» Requirement A: Can you put everything in the records from the line containing "Find the location of a particular element. This" down to the line containing "x-tick-label: For is", both lines included, into a two-column CSV with the headers input and output? Use one row per record, put each field in quotes, and turn line breaks into spaces.

# What's happened to the wee red flags?



## Brandane (23 Apr 2022)

Notifications, I think is the proper name for them! Where have they gone? I have checked my preference settings and I should be getting notified when someone reacts to my posts, or sends a PM, or quotes me. Other than that, I'm not bothered. 
I know people have been reacting to posts as the posts shows reactions along the bottom. But no red flags, mostly. Randomly, they do appear!


----------



## Pat "5mph" (23 Apr 2022)

Do you mean the red numbers on top of the bell just before the search box?
I have them, as normal.
Anyone else that doesn't have them?


----------



## Brandane (23 Apr 2022)

Pat 5mph said:


> Do you mean the red numbers on top of the bell just before the search box?
> I have them, as normal.
> Anyone else that doesn't have them?



That's them - wee red numbers beside the bell.


----------



## annedonnelly (23 Apr 2022)

I'm getting them for likes and watched threads but I think I've been tagged by a couple of people and they haven't shown as alerts. I've checked my preferences and they should be showing. Obviously I don't know if any others are missing


----------



## Pat "5mph" (23 Apr 2022)

annedonnelly said:


> I'm getting them for likes and watched threads but I think I've been tagged by a couple of people and they haven't shown as alerts. I've checked my preferences and they should be showing. Obviously I don't know if any others are missing


Ime, sometimes the tagging does not show if the same post is also quoted in response.
Let's notify @Shaun about the alerts not showing


----------



## classic33 (23 Apr 2022)

Pat "5mph" said:


> Ime, sometimes the tagging does not show if the same post is also quoted in response.
> Let's notify @Shaun about the alerts not showing


If a post was edited, maybe to tag the person, then no alert would be generated.


----------



## Pat "5mph" (23 Apr 2022)

classic33 said:


> If a post was edited, maybe to tag the person, then no alert would be generated.


True this, I forgot!


----------



## classic33 (23 Apr 2022)

Pat "5mph" said:


> True this, I forgot!


You forgot!
Is that allowed?


----------



## Mo1959 (23 Apr 2022)

Mine has been playing up a bit. It often says there’s much more notifications than there are when you actually click on it.


----------



## Andy in Germany (24 Apr 2022)

[Data extracted from a collection]

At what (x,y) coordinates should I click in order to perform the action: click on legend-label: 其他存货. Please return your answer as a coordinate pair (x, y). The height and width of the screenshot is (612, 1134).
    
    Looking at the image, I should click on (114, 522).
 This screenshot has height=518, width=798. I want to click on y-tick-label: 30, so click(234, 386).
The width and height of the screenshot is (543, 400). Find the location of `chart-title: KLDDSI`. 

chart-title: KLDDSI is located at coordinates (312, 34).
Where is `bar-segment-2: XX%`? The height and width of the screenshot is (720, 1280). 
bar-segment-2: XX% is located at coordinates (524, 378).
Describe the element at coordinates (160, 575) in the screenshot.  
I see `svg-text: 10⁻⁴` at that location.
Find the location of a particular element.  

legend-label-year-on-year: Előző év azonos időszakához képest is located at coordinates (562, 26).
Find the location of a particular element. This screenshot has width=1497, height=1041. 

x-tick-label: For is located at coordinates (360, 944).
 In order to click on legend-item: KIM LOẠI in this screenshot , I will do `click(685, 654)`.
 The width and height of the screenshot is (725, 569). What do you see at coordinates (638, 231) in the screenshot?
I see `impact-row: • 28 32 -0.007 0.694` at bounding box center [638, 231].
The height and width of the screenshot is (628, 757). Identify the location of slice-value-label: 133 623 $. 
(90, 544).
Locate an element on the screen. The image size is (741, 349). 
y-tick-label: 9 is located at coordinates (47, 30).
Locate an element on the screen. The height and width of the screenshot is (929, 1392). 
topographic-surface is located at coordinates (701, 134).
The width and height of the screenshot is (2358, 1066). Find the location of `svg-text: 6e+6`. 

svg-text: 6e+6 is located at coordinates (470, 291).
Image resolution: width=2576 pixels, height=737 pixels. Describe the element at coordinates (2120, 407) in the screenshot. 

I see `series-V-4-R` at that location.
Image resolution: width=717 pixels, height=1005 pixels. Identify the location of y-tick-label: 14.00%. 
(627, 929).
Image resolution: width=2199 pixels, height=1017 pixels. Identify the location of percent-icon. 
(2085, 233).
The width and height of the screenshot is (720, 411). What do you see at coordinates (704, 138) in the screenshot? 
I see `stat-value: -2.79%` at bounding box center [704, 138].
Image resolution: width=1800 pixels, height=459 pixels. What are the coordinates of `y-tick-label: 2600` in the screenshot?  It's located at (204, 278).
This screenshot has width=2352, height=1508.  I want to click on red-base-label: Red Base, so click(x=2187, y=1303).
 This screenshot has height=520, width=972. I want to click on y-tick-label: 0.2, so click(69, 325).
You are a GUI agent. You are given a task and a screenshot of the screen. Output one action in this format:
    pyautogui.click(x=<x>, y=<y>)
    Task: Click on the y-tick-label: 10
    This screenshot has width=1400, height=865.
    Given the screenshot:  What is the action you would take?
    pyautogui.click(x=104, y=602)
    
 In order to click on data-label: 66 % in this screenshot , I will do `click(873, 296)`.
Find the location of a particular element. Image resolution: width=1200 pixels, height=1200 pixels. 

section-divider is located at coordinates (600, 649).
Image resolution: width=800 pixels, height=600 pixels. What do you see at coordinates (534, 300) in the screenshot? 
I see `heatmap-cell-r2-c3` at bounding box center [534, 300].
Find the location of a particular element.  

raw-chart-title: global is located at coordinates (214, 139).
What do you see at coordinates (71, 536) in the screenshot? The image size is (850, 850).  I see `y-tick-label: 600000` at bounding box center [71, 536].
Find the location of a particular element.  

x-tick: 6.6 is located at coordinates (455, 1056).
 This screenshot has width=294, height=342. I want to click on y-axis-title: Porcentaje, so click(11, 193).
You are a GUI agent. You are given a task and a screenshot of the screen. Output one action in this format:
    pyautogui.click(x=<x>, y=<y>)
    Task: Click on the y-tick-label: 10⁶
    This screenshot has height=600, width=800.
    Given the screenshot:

» Requirement B: How would the forum thread about the missing red notification numbers go on from where it stops?

» Expected answer A:
input,output
"Find the location of a particular element. This screenshot has width=1497, height=1041.","x-tick-label: For is located at coordinates (360, 944)."

» Expected answer B:
Mo1959 said:


> Mine has been playing up a bit. It often says there’s much more notifications than there are when you actually click on it.



I've noticed this too. It aggregates the notifications when you click on the bell. 

I've found the notifications generally to be a bit hit and miss, so I got into the habit of clicking "mark forums read" when I finish which seems to reset it.


----------



## classic33 (24 Apr 2022)

Andy in Germany said:


> I've noticed this too. *It aggregates the notifications when you click on the bell.*
> 
> I've found the notifications generally to be a bit hit and miss, so I got into the habit of clicking "mark forums read" when I finish which seems to reset it.


You can set a figure for the number of each type of alert, which should then show all alerts as seperate ones.


----------



## Dogtrousers (24 Apr 2022)

Mo1959 said:


> Mine has been playing up a bit. It often says there’s much more notifications than there are when you actually click on it.



You're obviously getting @Brandane 's notifications.


----------



## SpokeyDokey (24 Apr 2022)

Pat 5mph said:


> Ime, sometimes the tagging does not show if the same post is also quoted in response.
> Let's notify @Shaun about the alerts not showing



Hi Pat - hope all is well in Modland. 

It's been flaky for some time for me eg The Retirement thread I wasn't getting any notifications at all for a while.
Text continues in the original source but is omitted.